Sharply Higher Gas Prices Pushed Inflation Up in August

Still, underlying price measures cooled, and the Federal Reserve is unlikely to hike interest rates at its meeting next week.

Image by iamchamp for Adobe Stock
Image by iamchamp for Adobe Stock

A spike in gas prices pushed up inflation in August, yet most other costs rose at a more modest pace, evidence that price increases overall are still cooling.

In a set of conflicting data released Wednesday, the Labor Department said the consumer price index rose 3.7 percent in August from a year ago, up from a 3.2 percent annual pace in July. Yet excluding the volatile food and energy categories, so-called core prices rose 4.3 percent, a step back from 4.7 percent in July and the smallest increase in nearly two years. That is still far from the Federal Reserve's 2 percent target.

Despite the seemingly divergent figures, the decline in the core measure points to inflation coming under control. The Federal Reserve closely tracks core prices because they are seen as a better indicator of future inflation trends.

Wednesday's figures also make it more likely the Fed will skip an interest-rate hike at its meeting next week. While higher gas prices could lift inflation this month as well, most economists believe that inflation will slowly decline through the end of the year.

Primed at the pump

On a monthly basis, consumer prices jumped 0.6 percent in August, the biggest increase in more than a year. Gas prices spiked nearly 11 percent, though they have since levelled off: According to AAA, the average nationwide price at the pump was $3.85 on Wednesday, unchanged from a month ago.

The big rise in gas prices accounted for more than half of the monthly inflation increase, the government said.

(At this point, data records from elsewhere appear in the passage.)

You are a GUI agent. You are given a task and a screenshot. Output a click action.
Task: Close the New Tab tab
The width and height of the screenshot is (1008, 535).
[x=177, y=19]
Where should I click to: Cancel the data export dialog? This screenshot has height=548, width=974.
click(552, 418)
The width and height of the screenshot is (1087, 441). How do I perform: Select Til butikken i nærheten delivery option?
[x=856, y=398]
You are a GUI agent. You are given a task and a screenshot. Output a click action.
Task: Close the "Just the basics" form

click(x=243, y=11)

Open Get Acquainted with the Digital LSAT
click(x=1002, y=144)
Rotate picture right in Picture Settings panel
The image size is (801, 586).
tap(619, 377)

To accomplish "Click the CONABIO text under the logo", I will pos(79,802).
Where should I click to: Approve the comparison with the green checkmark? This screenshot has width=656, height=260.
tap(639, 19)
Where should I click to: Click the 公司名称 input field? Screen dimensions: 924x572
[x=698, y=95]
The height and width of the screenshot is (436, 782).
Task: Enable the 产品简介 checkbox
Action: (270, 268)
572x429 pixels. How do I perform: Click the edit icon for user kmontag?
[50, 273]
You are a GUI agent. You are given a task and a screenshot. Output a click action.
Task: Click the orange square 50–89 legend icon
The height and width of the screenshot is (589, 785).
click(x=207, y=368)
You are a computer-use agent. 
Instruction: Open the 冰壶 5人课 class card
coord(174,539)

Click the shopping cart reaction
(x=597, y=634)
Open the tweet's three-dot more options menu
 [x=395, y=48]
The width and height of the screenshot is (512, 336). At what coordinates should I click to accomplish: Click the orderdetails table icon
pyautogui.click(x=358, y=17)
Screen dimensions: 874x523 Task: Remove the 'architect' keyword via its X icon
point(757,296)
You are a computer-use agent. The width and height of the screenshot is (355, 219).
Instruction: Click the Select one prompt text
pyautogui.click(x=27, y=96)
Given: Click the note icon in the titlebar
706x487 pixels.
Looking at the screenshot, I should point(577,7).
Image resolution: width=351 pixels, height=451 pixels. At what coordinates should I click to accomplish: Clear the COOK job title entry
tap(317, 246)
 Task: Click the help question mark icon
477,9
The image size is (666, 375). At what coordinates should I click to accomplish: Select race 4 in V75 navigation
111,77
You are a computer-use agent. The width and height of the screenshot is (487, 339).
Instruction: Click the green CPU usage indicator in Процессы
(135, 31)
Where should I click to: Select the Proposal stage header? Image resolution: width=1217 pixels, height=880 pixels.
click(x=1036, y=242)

Excluding food and energy, core prices increased just 0.3 percent in August from July, though that is up from 0.2 percent in the two previous months.

Energy costs rose 5.6 percent just in August, the biggest monthly increase since June 2022. Auto insurance prices also soared, rising 2.4 percent last month and 19.1 percent compared with a year ago. The sharp increase in new car prices in the past two years has also made them more expensive to insure and repair.

But prices rose more slowly, or even fell last month for many other items: Used-car costs dropped 1.2 percent, the third-straight decrease, while hotel prices fell 3 percent, also the third consecutive fall.

Grocery prices moved up 0.2 percent, a trend that has strained many household's finances. But food cost increases are cooling: They rose 3 percent compared with a year ago, down from double-digit increases last year.

The view from the Fed

Federal Reserve officials are becoming more open to the idea that inflation is coming under control, though chair Jerome Powell said last month it was still "too high."

But in his high-profile speech at the Federal Reserve Bank of Kansas City’s annual conference in Jackson Hole, Wyo., Powell said the Fed would proceed "carefully" with any further rate hikes, which many economists saw as an opening for the Fed to skip a rate increase at its Sept. 19-20 meeting. When the Fed increases its key rate, it typically raises the cost of mortgages, auto loans and business borrowing.

The Fed has lifted its benchmark interest rate 11 times in the past 12 meetings to about 5.4 percent, the highest level in 22 years. It increased the rate a quarter-point in July after leaving it unchanged in June.

Lorie Logan, president of the Federal Reserve's Dallas branch, said last week that "another skip could be appropriate" at its next meeting, "but skipping does not imply stopping."

Investors see only a 3 percent chance of a rate hike next week, according to CME's FedWatch. But they have priced in a 40 percent chance for an increase at the Fed's subsequent meeting in November.

The European Central Bank is contemplating lifting its key interest rate at its next meeting Thursday, though officials also could choose to skip an increase. The European economy is nearing recession as it struggles with high inflation and rising borrowing costs.

The 20 countries that use the euro currency are expected to grow just 0.8 percent this year, according to a gloomy forecast issued Monday by the European Commission, the European Union's executive arm. Germany's economy, the E.U.'s largest, is projected to shrink 0.4 percent. Inflation in the E.U. is higher than in the United States — it was 5.3 percent in July — though that is half of the 10.6 percent peak reached last October.